■ THE PROBLEM ■
The data below has to be returned exactly, down to the last character.

■ EXTRACTED DATA ■
· · ·

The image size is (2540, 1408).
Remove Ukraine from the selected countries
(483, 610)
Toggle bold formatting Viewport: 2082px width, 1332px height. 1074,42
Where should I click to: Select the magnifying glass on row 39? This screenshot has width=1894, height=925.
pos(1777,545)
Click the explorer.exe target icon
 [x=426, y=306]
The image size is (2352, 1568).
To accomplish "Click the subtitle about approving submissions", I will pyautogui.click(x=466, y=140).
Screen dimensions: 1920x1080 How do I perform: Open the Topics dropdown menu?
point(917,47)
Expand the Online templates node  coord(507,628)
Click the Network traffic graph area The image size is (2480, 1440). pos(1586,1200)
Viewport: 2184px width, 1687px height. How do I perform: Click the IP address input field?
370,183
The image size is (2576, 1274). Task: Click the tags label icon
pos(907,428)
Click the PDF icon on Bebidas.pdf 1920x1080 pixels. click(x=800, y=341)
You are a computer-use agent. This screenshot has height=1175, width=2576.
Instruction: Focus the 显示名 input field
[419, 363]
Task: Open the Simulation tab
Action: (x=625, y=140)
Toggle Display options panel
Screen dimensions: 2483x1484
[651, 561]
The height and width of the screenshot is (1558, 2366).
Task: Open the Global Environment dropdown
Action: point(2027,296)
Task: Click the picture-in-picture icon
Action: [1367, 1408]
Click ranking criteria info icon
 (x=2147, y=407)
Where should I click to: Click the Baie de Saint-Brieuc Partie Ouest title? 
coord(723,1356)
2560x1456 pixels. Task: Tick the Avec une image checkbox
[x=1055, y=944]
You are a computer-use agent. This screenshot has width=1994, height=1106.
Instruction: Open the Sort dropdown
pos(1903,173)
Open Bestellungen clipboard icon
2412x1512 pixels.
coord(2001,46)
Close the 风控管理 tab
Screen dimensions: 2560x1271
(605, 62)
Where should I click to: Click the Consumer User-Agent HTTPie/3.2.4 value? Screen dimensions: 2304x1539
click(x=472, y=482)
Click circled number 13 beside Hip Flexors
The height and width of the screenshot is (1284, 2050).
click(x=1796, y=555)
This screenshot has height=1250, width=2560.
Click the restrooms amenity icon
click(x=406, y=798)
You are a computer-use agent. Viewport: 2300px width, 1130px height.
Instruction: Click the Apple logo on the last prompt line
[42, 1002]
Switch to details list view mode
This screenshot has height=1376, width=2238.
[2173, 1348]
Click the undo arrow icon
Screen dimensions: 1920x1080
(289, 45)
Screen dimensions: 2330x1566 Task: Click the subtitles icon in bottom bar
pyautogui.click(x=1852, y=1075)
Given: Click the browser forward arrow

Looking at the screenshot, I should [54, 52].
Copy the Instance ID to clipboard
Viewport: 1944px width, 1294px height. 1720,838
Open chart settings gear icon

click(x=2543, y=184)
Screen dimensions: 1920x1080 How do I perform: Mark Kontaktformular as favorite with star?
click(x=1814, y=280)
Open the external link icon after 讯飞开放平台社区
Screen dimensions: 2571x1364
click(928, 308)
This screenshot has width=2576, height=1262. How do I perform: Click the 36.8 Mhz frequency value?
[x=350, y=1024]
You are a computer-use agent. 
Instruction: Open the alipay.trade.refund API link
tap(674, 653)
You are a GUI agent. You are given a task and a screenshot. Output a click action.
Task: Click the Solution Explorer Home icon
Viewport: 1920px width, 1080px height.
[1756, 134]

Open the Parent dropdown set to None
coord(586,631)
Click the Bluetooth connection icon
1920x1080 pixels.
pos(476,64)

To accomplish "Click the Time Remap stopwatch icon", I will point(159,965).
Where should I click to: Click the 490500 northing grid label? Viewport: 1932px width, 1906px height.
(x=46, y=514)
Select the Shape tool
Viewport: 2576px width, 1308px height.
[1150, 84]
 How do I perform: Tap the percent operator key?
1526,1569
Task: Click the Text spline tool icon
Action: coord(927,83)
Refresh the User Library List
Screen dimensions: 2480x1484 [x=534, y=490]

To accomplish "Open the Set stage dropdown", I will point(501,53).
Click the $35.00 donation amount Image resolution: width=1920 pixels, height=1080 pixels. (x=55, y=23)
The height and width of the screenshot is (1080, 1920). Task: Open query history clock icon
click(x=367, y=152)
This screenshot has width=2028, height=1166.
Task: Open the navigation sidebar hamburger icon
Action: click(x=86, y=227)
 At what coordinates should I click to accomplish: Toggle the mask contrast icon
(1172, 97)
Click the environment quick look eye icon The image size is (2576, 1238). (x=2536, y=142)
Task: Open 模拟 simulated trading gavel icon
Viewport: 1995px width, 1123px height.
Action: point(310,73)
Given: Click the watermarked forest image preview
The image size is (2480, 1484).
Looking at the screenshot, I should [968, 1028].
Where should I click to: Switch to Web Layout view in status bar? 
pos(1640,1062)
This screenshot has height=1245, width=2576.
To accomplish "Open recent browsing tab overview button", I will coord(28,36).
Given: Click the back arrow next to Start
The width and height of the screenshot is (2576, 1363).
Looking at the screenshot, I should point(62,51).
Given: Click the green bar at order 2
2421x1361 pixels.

· · ·

■ SOLUTION TO THE PROBLEM ■
The image size is (2540, 1408).
Remove Ukraine from the selected countries
(483, 610)
Toggle bold formatting Viewport: 2082px width, 1332px height. 1074,42
Where should I click to: Select the magnifying glass on row 39? This screenshot has width=1894, height=925.
pos(1777,545)
Click the explorer.exe target icon
 [x=426, y=306]
The image size is (2352, 1568).
To accomplish "Click the subtitle about approving submissions", I will pyautogui.click(x=466, y=140).
Screen dimensions: 1920x1080 How do I perform: Open the Topics dropdown menu?
point(917,47)
Expand the Online templates node  coord(507,628)
Click the Network traffic graph area The image size is (2480, 1440). pos(1586,1200)
Viewport: 2184px width, 1687px height. How do I perform: Click the IP address input field?
370,183
The image size is (2576, 1274). Task: Click the tags label icon
pos(907,428)
Click the PDF icon on Bebidas.pdf 1920x1080 pixels. click(x=800, y=341)
You are a computer-use agent. This screenshot has height=1175, width=2576.
Instruction: Focus the 显示名 input field
[419, 363]
Task: Open the Simulation tab
Action: (x=625, y=140)
Toggle Display options panel
Screen dimensions: 2483x1484
[651, 561]
The height and width of the screenshot is (1558, 2366).
Task: Open the Global Environment dropdown
Action: point(2027,296)
Task: Click the picture-in-picture icon
Action: [1367, 1408]
Click ranking criteria info icon
 (x=2147, y=407)
Where should I click to: Click the Baie de Saint-Brieuc Partie Ouest title? 
coord(723,1356)
2560x1456 pixels. Task: Tick the Avec une image checkbox
[x=1055, y=944]
You are a computer-use agent. This screenshot has width=1994, height=1106.
Instruction: Open the Sort dropdown
pos(1903,173)
Open Bestellungen clipboard icon
2412x1512 pixels.
coord(2001,46)
Close the 风控管理 tab
Screen dimensions: 2560x1271
(605, 62)
Where should I click to: Click the Consumer User-Agent HTTPie/3.2.4 value? Screen dimensions: 2304x1539
click(x=472, y=482)
Click circled number 13 beside Hip Flexors
The height and width of the screenshot is (1284, 2050).
click(x=1796, y=555)
This screenshot has height=1250, width=2560.
Click the restrooms amenity icon
click(x=406, y=798)
You are a computer-use agent. Viewport: 2300px width, 1130px height.
Instruction: Click the Apple logo on the last prompt line
[42, 1002]
Switch to details list view mode
This screenshot has height=1376, width=2238.
[2173, 1348]
Click the undo arrow icon
Screen dimensions: 1920x1080
(289, 45)
Screen dimensions: 2330x1566 Task: Click the subtitles icon in bottom bar
pyautogui.click(x=1852, y=1075)
Given: Click the browser forward arrow

Looking at the screenshot, I should [54, 52].
Copy the Instance ID to clipboard
Viewport: 1944px width, 1294px height. 1720,838
Open chart settings gear icon

click(x=2543, y=184)
Screen dimensions: 1920x1080 How do I perform: Mark Kontaktformular as favorite with star?
click(x=1814, y=280)
Open the external link icon after 讯飞开放平台社区
Screen dimensions: 2571x1364
click(928, 308)
This screenshot has width=2576, height=1262. How do I perform: Click the 36.8 Mhz frequency value?
[x=350, y=1024]
You are a computer-use agent. 
Instruction: Open the alipay.trade.refund API link
tap(674, 653)
You are a GUI agent. You are given a task and a screenshot. Output a click action.
Task: Click the Solution Explorer Home icon
Viewport: 1920px width, 1080px height.
[1756, 134]

Open the Parent dropdown set to None
coord(586,631)
Click the Bluetooth connection icon
1920x1080 pixels.
pos(476,64)

To accomplish "Click the Time Remap stopwatch icon", I will point(159,965).
Where should I click to: Click the 490500 northing grid label? Viewport: 1932px width, 1906px height.
(x=46, y=514)
Select the Shape tool
Viewport: 2576px width, 1308px height.
[1150, 84]
 How do I perform: Tap the percent operator key?
1526,1569
Task: Click the Text spline tool icon
Action: coord(927,83)
Refresh the User Library List
Screen dimensions: 2480x1484 [x=534, y=490]

To accomplish "Open the Set stage dropdown", I will point(501,53).
Click the $35.00 donation amount Image resolution: width=1920 pixels, height=1080 pixels. (x=55, y=23)
The height and width of the screenshot is (1080, 1920). Task: Open query history clock icon
click(x=367, y=152)
This screenshot has width=2028, height=1166.
Task: Open the navigation sidebar hamburger icon
Action: click(x=86, y=227)
 At what coordinates should I click to accomplish: Toggle the mask contrast icon
(1172, 97)
Click the environment quick look eye icon The image size is (2576, 1238). (x=2536, y=142)
Task: Open 模拟 simulated trading gavel icon
Viewport: 1995px width, 1123px height.
Action: point(310,73)
Given: Click the watermarked forest image preview
The image size is (2480, 1484).
Looking at the screenshot, I should [968, 1028].
Where should I click to: Switch to Web Layout view in status bar? 
pos(1640,1062)
This screenshot has height=1245, width=2576.
To accomplish "Open recent browsing tab overview button", I will coord(28,36).
Given: Click the back arrow next to Start
The width and height of the screenshot is (2576, 1363).
Looking at the screenshot, I should point(62,51).
Given: Click the green bar at order 2
2421x1361 pixels.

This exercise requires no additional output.